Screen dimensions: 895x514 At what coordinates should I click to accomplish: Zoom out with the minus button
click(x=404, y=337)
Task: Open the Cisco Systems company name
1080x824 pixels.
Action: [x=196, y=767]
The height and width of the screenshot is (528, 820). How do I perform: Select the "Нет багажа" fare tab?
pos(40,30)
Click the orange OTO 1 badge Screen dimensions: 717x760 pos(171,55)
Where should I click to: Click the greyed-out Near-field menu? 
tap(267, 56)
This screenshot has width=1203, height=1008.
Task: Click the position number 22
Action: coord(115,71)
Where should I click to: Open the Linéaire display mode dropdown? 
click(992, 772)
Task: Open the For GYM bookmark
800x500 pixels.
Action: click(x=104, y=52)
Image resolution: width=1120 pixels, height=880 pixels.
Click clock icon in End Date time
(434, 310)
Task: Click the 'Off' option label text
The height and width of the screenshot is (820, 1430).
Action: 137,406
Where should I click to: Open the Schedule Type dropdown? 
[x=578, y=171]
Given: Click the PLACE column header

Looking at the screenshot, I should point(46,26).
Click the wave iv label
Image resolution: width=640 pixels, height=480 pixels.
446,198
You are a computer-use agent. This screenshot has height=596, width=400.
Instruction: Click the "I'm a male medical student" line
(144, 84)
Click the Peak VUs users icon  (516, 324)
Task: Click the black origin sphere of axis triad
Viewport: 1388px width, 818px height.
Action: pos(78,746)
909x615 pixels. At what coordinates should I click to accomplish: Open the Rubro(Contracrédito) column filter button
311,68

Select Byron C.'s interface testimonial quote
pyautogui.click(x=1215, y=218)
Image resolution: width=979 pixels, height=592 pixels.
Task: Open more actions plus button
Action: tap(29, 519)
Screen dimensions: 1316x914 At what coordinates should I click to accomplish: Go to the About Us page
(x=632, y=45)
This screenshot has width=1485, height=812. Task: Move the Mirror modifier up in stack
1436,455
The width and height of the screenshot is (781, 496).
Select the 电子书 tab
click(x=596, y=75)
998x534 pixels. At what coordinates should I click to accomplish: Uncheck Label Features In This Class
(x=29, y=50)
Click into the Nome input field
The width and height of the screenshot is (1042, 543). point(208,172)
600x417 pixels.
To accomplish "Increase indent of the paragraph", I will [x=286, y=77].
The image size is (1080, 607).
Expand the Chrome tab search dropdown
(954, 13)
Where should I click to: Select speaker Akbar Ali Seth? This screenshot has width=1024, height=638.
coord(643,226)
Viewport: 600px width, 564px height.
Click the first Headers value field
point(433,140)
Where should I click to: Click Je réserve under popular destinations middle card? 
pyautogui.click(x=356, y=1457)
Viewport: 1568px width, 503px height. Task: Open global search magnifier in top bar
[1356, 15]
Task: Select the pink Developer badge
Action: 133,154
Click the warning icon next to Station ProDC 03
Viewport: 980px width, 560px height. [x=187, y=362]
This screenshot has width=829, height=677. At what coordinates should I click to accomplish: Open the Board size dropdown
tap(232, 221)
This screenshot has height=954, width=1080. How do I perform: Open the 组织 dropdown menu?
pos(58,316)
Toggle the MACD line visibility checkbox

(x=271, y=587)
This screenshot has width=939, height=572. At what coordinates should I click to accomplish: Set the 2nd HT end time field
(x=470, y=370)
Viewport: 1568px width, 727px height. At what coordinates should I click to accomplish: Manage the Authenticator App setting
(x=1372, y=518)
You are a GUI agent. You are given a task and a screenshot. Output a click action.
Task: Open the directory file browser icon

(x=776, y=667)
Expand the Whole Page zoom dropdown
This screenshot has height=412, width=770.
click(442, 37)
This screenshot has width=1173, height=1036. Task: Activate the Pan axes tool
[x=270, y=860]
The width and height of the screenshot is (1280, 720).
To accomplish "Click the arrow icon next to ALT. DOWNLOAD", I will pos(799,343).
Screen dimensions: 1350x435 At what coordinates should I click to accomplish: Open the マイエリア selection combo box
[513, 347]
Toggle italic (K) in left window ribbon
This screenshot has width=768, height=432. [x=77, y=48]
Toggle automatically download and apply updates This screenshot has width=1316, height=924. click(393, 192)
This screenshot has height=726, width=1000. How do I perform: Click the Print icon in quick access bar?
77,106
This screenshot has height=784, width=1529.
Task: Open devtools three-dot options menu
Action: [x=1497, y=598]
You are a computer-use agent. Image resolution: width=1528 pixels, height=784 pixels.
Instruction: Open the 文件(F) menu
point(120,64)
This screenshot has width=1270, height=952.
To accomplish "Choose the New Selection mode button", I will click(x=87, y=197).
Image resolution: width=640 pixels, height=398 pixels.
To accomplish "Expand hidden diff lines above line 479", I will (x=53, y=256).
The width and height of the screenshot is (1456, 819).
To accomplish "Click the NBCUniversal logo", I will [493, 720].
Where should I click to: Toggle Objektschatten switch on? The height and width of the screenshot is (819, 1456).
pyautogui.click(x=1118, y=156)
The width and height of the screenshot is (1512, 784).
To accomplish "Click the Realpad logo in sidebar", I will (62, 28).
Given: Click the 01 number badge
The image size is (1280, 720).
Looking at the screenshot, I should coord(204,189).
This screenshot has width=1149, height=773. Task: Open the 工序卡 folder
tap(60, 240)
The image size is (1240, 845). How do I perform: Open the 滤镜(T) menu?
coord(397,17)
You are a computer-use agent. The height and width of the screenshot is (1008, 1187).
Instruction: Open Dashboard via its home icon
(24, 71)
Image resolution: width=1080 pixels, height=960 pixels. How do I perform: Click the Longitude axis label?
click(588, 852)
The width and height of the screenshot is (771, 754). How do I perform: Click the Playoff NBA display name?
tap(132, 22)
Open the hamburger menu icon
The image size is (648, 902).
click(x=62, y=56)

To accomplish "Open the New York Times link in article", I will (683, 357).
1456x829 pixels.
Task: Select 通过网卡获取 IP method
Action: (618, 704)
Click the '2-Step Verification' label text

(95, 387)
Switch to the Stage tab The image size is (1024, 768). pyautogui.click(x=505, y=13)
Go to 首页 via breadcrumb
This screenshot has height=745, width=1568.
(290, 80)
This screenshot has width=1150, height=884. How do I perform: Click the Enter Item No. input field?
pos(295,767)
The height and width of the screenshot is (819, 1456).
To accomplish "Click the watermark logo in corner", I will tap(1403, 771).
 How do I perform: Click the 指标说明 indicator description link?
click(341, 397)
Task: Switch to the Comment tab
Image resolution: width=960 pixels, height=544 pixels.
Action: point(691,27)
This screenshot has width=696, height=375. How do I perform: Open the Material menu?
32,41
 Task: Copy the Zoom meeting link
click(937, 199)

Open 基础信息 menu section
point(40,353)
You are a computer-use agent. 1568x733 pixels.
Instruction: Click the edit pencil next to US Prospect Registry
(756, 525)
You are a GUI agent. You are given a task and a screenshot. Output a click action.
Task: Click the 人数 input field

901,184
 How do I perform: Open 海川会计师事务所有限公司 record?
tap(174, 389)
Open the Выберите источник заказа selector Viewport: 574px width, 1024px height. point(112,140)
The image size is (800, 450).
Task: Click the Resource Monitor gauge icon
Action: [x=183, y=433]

****************

◆ **Exercise goal**
Reproduce without alteration the part of the material that opens with the line containing "This screenshot has width=829, height=677." and closes with the line containing "(x=271, y=587)", including both of those lines.

◆ **Worked answer**
This screenshot has width=829, height=677. At what coordinates should I click to accomplish: Open the Board size dropdown
tap(232, 221)
This screenshot has height=954, width=1080. How do I perform: Open the 组织 dropdown menu?
pos(58,316)
Toggle the MACD line visibility checkbox

(x=271, y=587)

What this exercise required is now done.